[Date Prev][Date Next][Thread Prev][Thread Next][Date Index][Thread Index]

Solution to my multicast woes



After a couple of days stumbling around inside gdb and tcl-debug
barking up numerous wrong trees (and not seeing the wood for the
trees), I've discovered the root of my multicast problems in my
own simulations.

I'm using either ns 2.1b3 or a very recent snapshot downloaded
and built 11 September 1998; results are the same for both.

The root of all my problems is (drum roll!): 
Node expandaddr
(or, if you prefer:
$ns set-address-format expanded
- it makes no difference.)

With large address space enabled for any size of simulation, errors of
the form: 

 _o17: no target for slot 128

where $ns gen-map tells me _o17 exists inside the node sourcing the
multicast as:

Node _o16(id 0)
               dmux__o1235(Classifier/Addr)
               multiclassifier__o19(Classifier/Multicast/Replicator)
               switch__o18(Classifier/Addr)
               ifaces__o96 _o120 _o243 _o776(DuplexNetInterface DuplexNetInterface DuplexNetInterface DuplexNetInterface)
               mcastproto__o20(McastProtoArbiter)
               classifier__o17(Classifier/Addr)
               address_0()

appear to be a given, unavoidable certainty for me and my simulation
scripts.

This is irrespective of the type of multicast chosen or the size of my
simulated network. Remove this, and (provided the number of nodes
created does not exceed 128, natch) things work exactly as they're
supposed to, the view from nam is just beautiful, my chances of
ever getting a PhD increase exponentially, etc. 

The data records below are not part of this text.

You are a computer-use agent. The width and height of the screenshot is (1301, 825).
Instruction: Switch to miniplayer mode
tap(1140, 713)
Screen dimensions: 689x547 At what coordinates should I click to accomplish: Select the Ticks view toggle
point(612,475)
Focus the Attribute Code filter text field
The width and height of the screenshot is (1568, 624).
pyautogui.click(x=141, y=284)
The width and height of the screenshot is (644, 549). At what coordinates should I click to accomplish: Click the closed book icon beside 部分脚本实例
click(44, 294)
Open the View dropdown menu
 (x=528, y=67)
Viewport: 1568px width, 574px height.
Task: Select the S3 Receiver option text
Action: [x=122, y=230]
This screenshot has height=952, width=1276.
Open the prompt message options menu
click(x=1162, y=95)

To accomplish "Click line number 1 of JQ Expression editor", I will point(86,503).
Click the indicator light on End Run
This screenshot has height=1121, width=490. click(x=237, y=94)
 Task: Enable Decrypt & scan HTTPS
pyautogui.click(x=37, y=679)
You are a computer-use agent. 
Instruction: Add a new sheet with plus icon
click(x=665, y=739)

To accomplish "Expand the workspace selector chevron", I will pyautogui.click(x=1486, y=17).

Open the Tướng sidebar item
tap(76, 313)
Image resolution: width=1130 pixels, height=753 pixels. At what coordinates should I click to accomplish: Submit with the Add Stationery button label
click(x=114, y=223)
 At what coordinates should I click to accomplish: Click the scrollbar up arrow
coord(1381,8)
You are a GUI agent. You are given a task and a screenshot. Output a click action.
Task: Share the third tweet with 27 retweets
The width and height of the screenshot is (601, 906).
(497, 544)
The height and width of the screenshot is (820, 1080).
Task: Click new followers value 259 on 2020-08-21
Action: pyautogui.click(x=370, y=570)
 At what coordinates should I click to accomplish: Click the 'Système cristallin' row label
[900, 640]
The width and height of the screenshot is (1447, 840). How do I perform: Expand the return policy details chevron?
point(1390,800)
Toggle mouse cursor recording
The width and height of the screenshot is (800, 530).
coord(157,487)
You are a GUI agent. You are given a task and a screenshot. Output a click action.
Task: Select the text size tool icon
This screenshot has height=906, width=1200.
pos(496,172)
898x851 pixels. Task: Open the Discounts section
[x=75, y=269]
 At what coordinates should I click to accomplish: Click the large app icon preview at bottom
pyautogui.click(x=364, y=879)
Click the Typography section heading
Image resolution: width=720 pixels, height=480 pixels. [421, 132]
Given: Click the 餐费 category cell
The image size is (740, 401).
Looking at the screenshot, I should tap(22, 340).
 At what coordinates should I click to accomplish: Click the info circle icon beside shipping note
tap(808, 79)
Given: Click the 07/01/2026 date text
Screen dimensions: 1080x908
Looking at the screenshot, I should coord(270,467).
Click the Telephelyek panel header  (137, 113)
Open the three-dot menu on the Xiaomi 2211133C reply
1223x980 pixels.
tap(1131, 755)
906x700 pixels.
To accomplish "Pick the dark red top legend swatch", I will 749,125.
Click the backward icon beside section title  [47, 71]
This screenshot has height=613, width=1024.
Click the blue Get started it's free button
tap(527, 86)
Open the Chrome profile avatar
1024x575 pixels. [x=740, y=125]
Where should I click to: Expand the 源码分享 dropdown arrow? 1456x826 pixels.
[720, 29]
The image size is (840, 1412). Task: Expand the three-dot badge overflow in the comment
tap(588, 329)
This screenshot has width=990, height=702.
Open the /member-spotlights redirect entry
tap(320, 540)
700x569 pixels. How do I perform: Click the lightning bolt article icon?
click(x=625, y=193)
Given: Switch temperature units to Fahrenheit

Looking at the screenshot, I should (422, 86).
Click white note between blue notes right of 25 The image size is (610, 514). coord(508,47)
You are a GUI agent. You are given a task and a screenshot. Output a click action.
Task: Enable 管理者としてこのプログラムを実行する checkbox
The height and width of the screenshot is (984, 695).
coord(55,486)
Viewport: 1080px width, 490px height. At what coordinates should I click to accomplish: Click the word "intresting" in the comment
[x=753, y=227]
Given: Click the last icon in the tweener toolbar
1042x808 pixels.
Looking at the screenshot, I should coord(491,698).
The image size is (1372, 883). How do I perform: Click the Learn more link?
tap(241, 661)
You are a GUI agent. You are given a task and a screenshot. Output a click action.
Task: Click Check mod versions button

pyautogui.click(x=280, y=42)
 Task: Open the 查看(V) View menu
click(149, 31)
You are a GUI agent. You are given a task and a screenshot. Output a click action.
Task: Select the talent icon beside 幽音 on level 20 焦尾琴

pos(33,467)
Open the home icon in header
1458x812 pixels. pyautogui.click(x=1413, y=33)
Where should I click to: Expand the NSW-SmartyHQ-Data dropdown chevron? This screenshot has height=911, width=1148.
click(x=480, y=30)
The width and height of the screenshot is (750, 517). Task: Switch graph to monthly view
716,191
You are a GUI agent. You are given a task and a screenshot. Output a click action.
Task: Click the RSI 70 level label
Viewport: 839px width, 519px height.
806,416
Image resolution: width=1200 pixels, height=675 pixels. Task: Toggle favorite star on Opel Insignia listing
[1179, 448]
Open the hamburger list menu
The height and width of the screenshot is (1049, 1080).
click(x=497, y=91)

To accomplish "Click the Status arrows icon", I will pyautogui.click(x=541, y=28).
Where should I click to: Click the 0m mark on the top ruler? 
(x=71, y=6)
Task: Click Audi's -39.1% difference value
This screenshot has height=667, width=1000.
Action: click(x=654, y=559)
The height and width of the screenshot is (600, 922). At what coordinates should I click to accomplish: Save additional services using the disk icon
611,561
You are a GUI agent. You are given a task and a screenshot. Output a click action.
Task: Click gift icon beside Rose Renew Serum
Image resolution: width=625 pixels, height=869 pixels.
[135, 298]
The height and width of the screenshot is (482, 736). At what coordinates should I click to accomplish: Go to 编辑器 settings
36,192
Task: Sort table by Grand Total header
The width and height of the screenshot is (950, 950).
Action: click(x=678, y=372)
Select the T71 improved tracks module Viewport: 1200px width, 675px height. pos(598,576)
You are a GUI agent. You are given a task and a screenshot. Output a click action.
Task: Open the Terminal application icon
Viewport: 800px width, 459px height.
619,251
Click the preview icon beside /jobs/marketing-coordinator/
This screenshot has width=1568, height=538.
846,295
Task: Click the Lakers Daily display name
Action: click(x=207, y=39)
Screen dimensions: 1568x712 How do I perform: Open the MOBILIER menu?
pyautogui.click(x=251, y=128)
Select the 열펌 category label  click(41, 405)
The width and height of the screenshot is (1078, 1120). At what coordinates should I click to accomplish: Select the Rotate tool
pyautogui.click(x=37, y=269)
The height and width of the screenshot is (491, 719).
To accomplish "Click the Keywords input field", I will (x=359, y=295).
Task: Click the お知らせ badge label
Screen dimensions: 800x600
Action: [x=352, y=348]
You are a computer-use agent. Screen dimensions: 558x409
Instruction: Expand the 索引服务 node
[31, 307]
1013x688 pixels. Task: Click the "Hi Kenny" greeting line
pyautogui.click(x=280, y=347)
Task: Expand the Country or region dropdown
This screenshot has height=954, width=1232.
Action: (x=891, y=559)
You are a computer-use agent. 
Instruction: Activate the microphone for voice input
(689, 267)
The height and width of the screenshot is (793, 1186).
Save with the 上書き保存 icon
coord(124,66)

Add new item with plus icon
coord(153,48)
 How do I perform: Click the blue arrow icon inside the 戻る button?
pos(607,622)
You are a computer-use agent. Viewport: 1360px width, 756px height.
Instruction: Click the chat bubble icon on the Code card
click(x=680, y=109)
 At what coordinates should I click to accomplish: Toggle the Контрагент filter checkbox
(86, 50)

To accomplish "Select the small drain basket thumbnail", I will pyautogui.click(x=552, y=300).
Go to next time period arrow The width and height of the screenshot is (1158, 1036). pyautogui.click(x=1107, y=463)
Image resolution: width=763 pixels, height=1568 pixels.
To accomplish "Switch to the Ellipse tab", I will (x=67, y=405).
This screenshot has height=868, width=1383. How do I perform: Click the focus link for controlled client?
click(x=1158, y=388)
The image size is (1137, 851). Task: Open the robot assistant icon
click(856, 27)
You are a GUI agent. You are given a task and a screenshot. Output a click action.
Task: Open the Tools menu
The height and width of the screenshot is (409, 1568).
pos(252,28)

Still, ouch; most of my planned simulations will exceed 128 nodes in
size, so I'm very interested in helping get this significant bug 
fixed. 

I noticed that the multicast test suite used in:
ns/tcl/test/test-all-mcast 
doesn't set a large address space. Out of interest, I enabled the 
large address space by adding 'Node expandaddr' in:
ns/tcl/test/test-suit-mcast.tcl
causing a set of tests that previously passed flawlessly to fail
completely for me for the exact same above reason.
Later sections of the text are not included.